2026年6月8日、米マサチューセッツ州の連邦地方裁判所のレオ・ソローキン判事によって、トランプ政権が新規のH-1Bビザ保持者の入国に課していた10万ドルの手数料を、違法として全面的に無効とする判断が示されたと報じられました。カリフォルニア州など20州が起こした訴訟を認めたもので、判断は全米に適用されるとのことです。
- 連邦地裁が、トランプ政権が新規H-1Bビザに課していた10万ドルの手数料を違法とし、全面的に無効とする判断を示したことが報じられた。
- 裁判所は、この手数料が議会の授権なしに課された「税」にあたり、大統領の権限を超えると判断したと伝えられた。
- 判断は全米に適用され、企業や大学はこの手数料なしにH-1Bの手続きを進められる可能性があるとされた。一方で政権は反発しており、上訴が見込まれることも報じられた。
米国で高度人材を雇うための「H-1Bビザ」をめぐり、大きな司法判断が出た。報道によると、マサチューセッツ州の連邦地裁のソローキン判事は2026年6月8日、トランプ政権が新規のH-1Bビザ保持者に課していた10万ドルの手数料を違法とし、全面的に無効とする判断を示した。
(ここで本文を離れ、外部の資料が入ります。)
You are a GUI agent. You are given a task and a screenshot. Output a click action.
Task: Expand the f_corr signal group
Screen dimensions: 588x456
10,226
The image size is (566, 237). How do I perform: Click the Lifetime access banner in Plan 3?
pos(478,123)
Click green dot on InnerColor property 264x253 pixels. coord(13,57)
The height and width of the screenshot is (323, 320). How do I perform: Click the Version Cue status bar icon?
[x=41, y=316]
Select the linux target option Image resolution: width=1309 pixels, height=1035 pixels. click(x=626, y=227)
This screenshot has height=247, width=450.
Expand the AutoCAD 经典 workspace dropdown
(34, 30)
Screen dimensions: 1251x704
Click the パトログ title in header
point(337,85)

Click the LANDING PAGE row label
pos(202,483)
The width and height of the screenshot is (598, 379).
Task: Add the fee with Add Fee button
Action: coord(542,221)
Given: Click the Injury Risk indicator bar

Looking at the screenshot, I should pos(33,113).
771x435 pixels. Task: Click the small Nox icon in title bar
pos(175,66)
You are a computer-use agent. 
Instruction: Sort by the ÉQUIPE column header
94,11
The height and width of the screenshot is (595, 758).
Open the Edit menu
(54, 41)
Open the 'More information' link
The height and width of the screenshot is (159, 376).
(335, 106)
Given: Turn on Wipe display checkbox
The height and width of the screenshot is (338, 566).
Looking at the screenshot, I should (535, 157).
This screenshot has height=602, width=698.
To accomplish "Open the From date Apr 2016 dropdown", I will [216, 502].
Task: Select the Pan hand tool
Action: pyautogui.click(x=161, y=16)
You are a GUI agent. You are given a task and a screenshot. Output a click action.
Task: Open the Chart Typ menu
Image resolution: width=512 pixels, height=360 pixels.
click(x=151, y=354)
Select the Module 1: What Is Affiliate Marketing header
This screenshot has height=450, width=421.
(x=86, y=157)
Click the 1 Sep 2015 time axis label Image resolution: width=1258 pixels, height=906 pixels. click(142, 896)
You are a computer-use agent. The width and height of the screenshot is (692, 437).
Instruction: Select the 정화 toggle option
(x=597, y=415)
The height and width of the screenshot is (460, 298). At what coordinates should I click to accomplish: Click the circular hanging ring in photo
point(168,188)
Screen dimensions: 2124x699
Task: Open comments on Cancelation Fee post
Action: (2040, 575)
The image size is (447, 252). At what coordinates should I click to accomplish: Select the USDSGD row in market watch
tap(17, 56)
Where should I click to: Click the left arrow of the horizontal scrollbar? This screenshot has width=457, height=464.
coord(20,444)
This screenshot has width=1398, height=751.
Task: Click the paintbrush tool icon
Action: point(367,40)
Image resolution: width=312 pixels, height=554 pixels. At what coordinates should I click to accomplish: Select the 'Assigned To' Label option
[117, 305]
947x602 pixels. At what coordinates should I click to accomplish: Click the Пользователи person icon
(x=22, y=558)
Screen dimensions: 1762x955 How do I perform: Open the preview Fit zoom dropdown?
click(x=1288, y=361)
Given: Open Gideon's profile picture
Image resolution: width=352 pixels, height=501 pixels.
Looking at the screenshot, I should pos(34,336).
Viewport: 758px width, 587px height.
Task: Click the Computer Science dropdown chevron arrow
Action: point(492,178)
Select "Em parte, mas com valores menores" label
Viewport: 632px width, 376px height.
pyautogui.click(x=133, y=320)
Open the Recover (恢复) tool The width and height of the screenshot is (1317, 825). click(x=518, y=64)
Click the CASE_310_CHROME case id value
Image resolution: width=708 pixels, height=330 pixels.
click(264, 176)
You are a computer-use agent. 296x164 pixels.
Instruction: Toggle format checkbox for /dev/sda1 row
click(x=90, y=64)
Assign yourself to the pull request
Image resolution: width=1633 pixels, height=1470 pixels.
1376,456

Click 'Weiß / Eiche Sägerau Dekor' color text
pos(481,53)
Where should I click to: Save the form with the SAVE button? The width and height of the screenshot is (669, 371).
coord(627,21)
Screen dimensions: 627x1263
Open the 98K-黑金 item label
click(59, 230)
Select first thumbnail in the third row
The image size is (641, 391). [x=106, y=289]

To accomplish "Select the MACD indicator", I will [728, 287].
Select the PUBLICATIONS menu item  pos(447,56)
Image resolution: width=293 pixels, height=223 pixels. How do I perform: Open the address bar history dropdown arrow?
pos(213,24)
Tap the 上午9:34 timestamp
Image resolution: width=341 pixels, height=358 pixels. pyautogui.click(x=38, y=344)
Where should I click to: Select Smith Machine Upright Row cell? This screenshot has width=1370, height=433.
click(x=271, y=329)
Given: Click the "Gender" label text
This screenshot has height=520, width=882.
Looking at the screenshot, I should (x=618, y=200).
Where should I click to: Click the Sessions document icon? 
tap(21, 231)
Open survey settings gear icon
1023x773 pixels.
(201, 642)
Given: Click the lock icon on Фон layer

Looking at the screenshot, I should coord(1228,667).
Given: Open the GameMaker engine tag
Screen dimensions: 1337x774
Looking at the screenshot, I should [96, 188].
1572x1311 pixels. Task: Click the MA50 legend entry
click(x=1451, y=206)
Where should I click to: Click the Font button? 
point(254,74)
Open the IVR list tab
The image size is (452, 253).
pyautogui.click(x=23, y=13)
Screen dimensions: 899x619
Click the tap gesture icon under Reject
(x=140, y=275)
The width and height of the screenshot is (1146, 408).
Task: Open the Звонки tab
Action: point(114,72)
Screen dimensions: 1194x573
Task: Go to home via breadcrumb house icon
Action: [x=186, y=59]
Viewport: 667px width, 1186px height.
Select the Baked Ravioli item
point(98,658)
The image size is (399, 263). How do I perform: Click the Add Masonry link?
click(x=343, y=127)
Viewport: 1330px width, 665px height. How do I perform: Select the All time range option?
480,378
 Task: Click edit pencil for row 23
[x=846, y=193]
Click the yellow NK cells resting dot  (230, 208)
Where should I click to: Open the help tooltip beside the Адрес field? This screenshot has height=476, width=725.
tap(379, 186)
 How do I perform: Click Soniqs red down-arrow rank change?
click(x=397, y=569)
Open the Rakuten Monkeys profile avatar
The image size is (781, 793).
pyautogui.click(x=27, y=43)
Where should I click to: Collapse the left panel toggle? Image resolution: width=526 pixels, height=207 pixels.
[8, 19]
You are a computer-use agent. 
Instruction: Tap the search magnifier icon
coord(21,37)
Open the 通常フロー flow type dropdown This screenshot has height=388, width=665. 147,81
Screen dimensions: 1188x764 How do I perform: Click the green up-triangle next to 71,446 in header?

カリフォルニア州など20州が起こした訴訟を認めたもので、判断は全米に適用されるとのこと。
この手数料は、2025年9月にトランプ大統領が大統領布告で導入したもので、新規のH-1B申請に、通常の数千ドルの費用とは別に10万ドルを課す内容だった。判事は、これが議会の授権なしに課された「税」にあたり、入国を規制する大統領の権限(移民国籍法=INA)を超えると判断。最高裁が関税を税と位置づけた判例も踏まえ、行政手続法(APA)違反や三権分立上の問題も指摘したと報じられている。
報道では、専門家がこの判断の実務的な影響に言及している。H-1Bの抽選に当たった人や申請を準備していた雇用主は、判断が覆らない限り、10万ドルの手数料なしに手続きを進められる見込みだという。病院や州立大学などからは、この手数料が医療・研究・教員確保の妨げになるとの訴えが出ており、大学や非営利の研究機関も手数料なしで採用できるようになるとされる。
ただし、決着したわけではない。政府は判断の一時停止(stay)を求めて上訴するとみられる。同じ手数料をめぐっては、政権側が一審で勝った別の訴訟(首都ワシントン)など複数の裁判が各地で続き、判断が分かれる可能性もある。原告側のボンタ・カリフォルニア州司法長官は歓迎する一方、国土安全保障省(DHS)は「司法の行き過ぎ」だと反発する声明を出した。